Set during that fascinating period halfway between myth and historical fact, Princess Mononoke reflects Japan’s past, present and future. Past, in the sense it evokes Japan’s glorious cinematic legacy - both samurai epics and kaiju eiga (“monster movies”). It’s almost the polar opposite of Kurosawa’s Ran (1985) where order was ruptured by chaos. Here love and tolerance restores some semblance of order and hope for the future. Contemporary dilemmas are addressed: ideological conflicts, the high cost of advancing technology, societal malaise (Almost every character is building their own enclave, hiding from reality), and political, environmental and physical corruption. Miyazaki even cites parallels between Ashitaka’s debilitating illness and AIDS (a man-made virus?)
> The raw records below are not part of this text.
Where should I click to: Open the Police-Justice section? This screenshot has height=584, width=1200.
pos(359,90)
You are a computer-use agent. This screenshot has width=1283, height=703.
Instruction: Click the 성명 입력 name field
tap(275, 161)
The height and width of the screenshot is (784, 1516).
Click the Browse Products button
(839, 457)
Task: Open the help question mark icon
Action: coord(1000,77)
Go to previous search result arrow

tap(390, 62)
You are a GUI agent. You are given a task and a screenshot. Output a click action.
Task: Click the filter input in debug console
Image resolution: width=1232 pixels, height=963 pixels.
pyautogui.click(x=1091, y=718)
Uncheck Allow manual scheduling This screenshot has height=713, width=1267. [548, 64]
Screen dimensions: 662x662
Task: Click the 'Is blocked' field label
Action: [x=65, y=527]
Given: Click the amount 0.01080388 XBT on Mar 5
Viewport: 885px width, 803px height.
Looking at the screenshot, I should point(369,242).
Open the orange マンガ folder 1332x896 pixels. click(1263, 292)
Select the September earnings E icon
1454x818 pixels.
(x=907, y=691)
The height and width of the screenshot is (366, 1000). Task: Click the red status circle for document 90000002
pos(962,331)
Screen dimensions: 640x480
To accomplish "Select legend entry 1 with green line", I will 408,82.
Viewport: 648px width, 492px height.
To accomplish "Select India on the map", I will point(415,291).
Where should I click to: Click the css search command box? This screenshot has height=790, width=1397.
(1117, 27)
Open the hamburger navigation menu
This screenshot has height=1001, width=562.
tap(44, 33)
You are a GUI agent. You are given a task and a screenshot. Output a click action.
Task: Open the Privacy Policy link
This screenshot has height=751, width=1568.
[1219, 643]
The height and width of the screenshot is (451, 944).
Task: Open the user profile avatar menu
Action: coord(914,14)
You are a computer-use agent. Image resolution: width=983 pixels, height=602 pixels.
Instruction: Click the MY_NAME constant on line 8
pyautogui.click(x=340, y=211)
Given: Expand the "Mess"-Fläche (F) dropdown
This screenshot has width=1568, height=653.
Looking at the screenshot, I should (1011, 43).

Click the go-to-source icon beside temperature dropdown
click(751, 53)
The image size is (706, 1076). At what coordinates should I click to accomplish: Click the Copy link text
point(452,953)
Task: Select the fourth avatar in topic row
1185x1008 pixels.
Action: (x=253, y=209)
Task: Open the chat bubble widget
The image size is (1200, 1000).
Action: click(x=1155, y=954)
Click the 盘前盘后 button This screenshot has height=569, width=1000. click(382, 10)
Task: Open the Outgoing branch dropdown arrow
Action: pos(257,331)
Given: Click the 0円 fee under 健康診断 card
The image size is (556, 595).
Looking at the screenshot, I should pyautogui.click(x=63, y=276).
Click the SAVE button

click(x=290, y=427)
Then there is the future, something Miyazaki looks to with a combination of hard-won pragmatism and fairytale belief. What you see at the film’s close is nothing less than the birth of modern civilisation. What kind of a world will we leave for our children? The conclusion offers no easy answers, but upholds hope. Ashitaka rejects simplistic ideologies in favour living life to its fullest. A life lived to bring hope to another. We call that love.